= Sayed Tayib al-Madani =

Member of al-Qaeda

An alleged member of al-Qaeda, Sayed Tayib al-Madani (also Abu Fadhl al-Makkee, Sidi Tayyib) was said to have served on the initial Shura council of the group, and to have been a financial overseer who had to approve any expenditure over $1000 while the group was organising itself in the Sudan.

==Early activity==
A veteran of the Soviet invasion of Afghanistan, al-Madani lost part of his lower leg during a battle. He began running operations at Taba farms, where he sold sugar, palm oil and soap from approximately 1991. By 1993, he was acting as the chief financial officer of al-Qaeda in the Sudan, and was noted instructing a member to travel through Baku, Azerbaijan to reach Chechnya to aid Ibn Khattab.

According to the testimony of Jamal Fadl, who claimed to share a Bank Shmal account with al-Madani, al-Madani was involved in a 1993 pursuit of nuclear weapons for the organisation and claimed to have found a source for uranium and asked Fadl to pass on his requisition for $1.5 million. Fadl also claimed that al-Madani had an account with Barclay's Bank in England. Approximately two years later, he also arranged the transport of Mujahideen to support Ibn Khattab's arrival in Chechnya.

==Arrest==

In May 1997, al-Madani turned himself in to Saudi authorities in 1997, and was subsequently arrested. American efforts to interrogate him were rebuffed by the Saudis, and he was pardoned the same year in exchange for his cooperation.
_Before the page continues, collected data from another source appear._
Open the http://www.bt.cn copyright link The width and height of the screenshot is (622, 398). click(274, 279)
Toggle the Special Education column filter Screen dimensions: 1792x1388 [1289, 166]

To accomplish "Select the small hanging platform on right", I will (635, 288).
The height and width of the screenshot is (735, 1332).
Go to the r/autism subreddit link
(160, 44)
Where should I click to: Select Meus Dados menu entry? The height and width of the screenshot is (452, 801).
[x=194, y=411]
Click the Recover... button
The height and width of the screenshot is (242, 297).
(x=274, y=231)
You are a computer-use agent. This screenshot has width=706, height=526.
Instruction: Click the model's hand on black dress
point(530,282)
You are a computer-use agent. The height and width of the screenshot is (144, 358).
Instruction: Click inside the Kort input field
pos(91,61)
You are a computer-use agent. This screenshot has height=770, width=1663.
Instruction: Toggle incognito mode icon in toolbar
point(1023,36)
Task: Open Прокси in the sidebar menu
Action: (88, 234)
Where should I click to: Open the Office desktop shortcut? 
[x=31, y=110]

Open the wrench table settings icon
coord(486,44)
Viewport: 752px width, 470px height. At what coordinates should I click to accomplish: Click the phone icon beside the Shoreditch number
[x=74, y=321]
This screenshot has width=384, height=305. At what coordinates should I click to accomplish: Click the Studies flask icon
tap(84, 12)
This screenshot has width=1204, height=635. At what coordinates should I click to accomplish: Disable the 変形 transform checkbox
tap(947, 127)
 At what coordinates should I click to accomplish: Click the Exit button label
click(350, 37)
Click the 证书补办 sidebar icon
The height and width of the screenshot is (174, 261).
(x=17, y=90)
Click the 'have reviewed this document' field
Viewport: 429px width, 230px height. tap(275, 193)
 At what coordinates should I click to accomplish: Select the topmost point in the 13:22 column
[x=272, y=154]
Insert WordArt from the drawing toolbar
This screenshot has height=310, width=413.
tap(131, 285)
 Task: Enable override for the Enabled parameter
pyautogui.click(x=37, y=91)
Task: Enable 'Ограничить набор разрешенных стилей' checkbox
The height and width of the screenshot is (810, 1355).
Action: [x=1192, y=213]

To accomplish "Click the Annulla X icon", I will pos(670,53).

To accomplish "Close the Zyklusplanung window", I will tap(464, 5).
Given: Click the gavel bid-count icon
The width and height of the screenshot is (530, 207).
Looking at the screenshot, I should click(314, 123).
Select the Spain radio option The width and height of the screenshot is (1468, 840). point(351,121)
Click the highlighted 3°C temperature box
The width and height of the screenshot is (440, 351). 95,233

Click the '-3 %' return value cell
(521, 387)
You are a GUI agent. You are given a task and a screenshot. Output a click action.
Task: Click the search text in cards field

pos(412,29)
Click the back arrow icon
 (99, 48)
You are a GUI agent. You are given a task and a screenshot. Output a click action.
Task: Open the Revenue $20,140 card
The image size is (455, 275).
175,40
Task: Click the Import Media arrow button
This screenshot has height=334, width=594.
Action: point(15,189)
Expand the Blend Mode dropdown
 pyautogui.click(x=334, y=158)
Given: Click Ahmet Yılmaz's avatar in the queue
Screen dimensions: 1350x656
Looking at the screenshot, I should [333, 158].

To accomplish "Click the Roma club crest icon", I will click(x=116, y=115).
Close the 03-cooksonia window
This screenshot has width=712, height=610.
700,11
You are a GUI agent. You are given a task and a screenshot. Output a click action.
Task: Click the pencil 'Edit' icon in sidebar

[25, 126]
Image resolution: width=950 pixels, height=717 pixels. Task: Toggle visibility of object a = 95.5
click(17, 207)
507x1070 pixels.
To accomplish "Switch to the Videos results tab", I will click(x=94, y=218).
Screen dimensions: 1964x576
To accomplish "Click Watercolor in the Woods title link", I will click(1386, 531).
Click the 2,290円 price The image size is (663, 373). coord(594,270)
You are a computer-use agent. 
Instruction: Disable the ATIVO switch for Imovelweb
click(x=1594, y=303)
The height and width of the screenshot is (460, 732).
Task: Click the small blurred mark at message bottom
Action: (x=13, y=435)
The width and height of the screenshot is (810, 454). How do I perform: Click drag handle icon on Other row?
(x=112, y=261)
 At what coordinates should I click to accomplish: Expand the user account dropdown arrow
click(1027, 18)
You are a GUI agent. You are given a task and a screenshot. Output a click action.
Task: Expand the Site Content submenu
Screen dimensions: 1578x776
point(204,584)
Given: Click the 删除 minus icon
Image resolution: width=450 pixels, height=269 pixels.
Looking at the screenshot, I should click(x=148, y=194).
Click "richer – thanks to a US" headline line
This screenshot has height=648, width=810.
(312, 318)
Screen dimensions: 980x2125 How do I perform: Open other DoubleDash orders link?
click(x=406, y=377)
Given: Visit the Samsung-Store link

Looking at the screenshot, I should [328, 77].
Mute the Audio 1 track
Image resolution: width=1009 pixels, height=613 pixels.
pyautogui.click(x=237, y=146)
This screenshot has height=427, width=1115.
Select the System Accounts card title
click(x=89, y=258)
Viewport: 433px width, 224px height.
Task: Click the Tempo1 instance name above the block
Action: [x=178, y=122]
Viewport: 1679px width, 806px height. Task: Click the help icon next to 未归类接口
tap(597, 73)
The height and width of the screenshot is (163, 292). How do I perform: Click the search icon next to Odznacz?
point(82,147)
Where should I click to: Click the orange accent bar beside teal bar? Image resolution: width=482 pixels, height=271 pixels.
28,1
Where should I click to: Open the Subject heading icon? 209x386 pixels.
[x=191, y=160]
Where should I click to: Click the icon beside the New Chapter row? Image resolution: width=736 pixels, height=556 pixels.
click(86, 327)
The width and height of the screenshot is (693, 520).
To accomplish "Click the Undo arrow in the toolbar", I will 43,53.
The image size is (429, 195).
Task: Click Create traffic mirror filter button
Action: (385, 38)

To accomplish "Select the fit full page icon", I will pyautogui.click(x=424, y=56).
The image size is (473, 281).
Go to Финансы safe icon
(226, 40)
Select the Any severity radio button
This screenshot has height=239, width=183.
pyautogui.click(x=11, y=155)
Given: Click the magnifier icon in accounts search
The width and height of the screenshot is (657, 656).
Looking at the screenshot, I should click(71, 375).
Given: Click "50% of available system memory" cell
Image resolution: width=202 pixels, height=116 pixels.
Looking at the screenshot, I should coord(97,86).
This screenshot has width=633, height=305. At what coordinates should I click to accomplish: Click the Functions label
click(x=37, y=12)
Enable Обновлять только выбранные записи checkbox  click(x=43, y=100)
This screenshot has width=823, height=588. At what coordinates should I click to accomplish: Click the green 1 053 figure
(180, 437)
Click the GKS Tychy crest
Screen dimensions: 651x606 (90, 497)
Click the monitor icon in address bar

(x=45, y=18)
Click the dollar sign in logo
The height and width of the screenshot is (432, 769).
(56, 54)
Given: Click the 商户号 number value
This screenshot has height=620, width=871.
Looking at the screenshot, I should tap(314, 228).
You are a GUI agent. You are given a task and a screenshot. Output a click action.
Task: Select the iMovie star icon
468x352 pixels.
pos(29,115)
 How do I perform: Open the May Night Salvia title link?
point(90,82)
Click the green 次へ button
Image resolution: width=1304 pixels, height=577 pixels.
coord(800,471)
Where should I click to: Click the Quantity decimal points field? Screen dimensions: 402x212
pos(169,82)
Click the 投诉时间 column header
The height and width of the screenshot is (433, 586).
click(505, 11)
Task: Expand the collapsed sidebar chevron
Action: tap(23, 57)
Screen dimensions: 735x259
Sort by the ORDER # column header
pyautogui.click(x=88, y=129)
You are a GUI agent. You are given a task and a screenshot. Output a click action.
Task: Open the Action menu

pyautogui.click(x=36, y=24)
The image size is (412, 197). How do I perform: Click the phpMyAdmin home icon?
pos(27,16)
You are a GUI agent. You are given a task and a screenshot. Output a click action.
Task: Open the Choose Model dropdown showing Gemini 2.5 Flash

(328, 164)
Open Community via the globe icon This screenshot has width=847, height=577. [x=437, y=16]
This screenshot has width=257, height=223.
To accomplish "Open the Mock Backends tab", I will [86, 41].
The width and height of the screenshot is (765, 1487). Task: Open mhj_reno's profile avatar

In September 1998, after al-Madani had already been released, Vice President Al Gore met with Crown Prince Abdullah, and again repeated the request for access.

Some have suggested that he was thereafter targeted for assassination by the National Islamic Front.

Following the September 11, 2001 attacks, Fox News reported that "the west" had recruited al-Madani post-1998.